Answer

**step1** Understanding the problem

The problem asks us to find the speed of a particle at a specific time, $$t=1$$. The position of the particle is given by parametric equations: $$x=e^{t}\sin t$$ and $$y=e^{t}\cos t$$. The speed of a particle moving along a path in the $$xy$$-plane is the magnitude of its velocity vector. The velocity vector has components $$\frac{dx}{dt}$$ and $$\frac{dy}{dt}$$. The speed is calculated using the formula: $$\text{Speed} = \sqrt{\left(\frac{dx}{dt}\right)^2 + \left(\frac{dy}{dt}\right)^2}$$.

**step2** Finding the component of velocity in the x-direction

First, we need to find the rate of change of the x-coordinate with respect to time, which is $$\frac{dx}{dt}$$.
The equation for x is $$x=e^{t}\sin t$$.
We use the product rule for differentiation, which states that if $$u(t)$$ and $$v(t)$$ are functions of $$t$$, then the derivative of their product $$(u \cdot v)$$ is $$u'v + uv'$$.
Here, let $$u = e^t$$ and $$v = \sin t$$.
The derivative of $$u = e^t$$ with respect to $$t$$ is $$u' = e^t$$.
The derivative of $$v = \sin t$$ with respect to $$t$$ is $$v' = \cos t$$.
So, $$\frac{dx}{dt} = (e^t)(\sin t) + (e^t)(\cos t)$$.
We can factor out $$e^t$$: $$\frac{dx}{dt} = e^t(\sin t + \cos t)$$.
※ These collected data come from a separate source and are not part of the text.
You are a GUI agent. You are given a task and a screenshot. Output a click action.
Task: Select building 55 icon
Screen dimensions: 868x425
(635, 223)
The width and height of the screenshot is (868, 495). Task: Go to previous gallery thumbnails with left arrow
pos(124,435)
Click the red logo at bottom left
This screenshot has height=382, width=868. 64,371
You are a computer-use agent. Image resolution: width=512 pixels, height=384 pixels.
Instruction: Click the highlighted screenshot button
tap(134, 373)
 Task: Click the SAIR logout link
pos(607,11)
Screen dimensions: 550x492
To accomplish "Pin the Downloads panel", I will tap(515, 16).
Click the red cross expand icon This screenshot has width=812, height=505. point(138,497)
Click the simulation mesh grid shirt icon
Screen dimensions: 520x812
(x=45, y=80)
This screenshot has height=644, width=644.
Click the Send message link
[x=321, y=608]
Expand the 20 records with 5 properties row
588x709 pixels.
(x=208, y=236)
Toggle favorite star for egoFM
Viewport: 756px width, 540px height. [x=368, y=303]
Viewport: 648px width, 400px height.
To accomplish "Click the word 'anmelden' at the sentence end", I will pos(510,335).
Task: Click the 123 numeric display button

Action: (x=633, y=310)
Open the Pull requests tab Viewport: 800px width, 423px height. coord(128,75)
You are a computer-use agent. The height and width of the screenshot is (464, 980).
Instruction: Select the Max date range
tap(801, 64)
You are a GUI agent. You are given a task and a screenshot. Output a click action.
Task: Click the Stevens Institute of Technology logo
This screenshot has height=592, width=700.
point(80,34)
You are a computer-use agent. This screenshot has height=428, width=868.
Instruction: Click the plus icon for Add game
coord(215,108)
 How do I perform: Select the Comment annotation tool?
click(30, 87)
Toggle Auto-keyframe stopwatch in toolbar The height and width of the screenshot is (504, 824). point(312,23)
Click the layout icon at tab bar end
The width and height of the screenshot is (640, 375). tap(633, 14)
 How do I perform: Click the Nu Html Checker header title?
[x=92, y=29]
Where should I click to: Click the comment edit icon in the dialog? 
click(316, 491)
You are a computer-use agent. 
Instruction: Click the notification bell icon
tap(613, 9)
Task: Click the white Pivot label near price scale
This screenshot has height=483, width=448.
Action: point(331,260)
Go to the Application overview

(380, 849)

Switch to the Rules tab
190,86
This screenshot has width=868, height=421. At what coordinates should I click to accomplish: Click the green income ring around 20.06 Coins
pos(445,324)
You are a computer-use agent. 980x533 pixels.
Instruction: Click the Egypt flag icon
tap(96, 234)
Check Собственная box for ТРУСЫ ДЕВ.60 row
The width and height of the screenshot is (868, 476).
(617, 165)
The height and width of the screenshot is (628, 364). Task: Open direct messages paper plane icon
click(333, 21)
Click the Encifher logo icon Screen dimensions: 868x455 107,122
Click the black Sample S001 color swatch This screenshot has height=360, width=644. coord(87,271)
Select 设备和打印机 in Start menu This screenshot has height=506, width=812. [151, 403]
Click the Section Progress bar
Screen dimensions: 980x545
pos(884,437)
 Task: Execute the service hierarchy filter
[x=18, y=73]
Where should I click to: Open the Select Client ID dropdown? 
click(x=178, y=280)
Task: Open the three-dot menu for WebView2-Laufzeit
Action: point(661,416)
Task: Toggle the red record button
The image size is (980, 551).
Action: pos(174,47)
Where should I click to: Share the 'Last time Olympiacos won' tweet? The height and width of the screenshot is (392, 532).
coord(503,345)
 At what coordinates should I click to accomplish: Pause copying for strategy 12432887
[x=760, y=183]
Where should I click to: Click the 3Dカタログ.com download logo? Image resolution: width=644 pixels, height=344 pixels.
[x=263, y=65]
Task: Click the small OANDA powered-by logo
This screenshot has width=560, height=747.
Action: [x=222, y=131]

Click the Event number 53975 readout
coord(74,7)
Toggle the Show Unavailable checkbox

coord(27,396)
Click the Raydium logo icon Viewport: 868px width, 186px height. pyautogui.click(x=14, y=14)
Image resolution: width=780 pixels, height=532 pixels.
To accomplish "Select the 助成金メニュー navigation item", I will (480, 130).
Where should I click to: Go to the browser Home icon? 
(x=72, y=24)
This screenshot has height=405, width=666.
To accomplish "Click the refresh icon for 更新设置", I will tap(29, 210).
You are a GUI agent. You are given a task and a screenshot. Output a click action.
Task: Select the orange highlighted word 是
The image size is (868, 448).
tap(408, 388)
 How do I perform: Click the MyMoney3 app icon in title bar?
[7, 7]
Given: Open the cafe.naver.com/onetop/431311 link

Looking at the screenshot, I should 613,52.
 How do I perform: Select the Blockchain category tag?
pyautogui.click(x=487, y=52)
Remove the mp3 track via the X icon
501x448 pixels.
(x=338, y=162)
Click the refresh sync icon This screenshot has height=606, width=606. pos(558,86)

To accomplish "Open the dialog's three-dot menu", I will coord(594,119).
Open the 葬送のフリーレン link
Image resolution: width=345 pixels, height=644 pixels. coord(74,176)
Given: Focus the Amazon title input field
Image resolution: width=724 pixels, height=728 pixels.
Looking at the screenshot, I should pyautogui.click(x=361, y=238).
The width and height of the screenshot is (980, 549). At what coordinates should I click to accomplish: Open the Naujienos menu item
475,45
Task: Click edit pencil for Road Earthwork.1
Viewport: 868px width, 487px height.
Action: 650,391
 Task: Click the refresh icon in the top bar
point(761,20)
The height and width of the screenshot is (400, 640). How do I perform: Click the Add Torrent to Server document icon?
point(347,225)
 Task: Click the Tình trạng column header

**step3** Finding the component of velocity in the y-direction

Next, we find the rate of change of the y-coordinate with respect to time, which is $$\frac{dy}{dt}$$.
The equation for y is $$y=e^{t}\cos t$$.
Again, we use the product rule.
Here, let $$u = e^t$$ and $$v = \cos t$$.
The derivative of $$u = e^t$$ with respect to $$t$$ is $$u' = e^t$$.
The derivative of $$v = \cos t$$ with respect to $$t$$ is $$v' = -\sin t$$.
So, $$\frac{dy}{dt} = (e^t)(\cos t) + (e^t)(-\sin t)$$.
This simplifies to: $$\frac{dy}{dt} = e^t(\cos t - \sin t)$$.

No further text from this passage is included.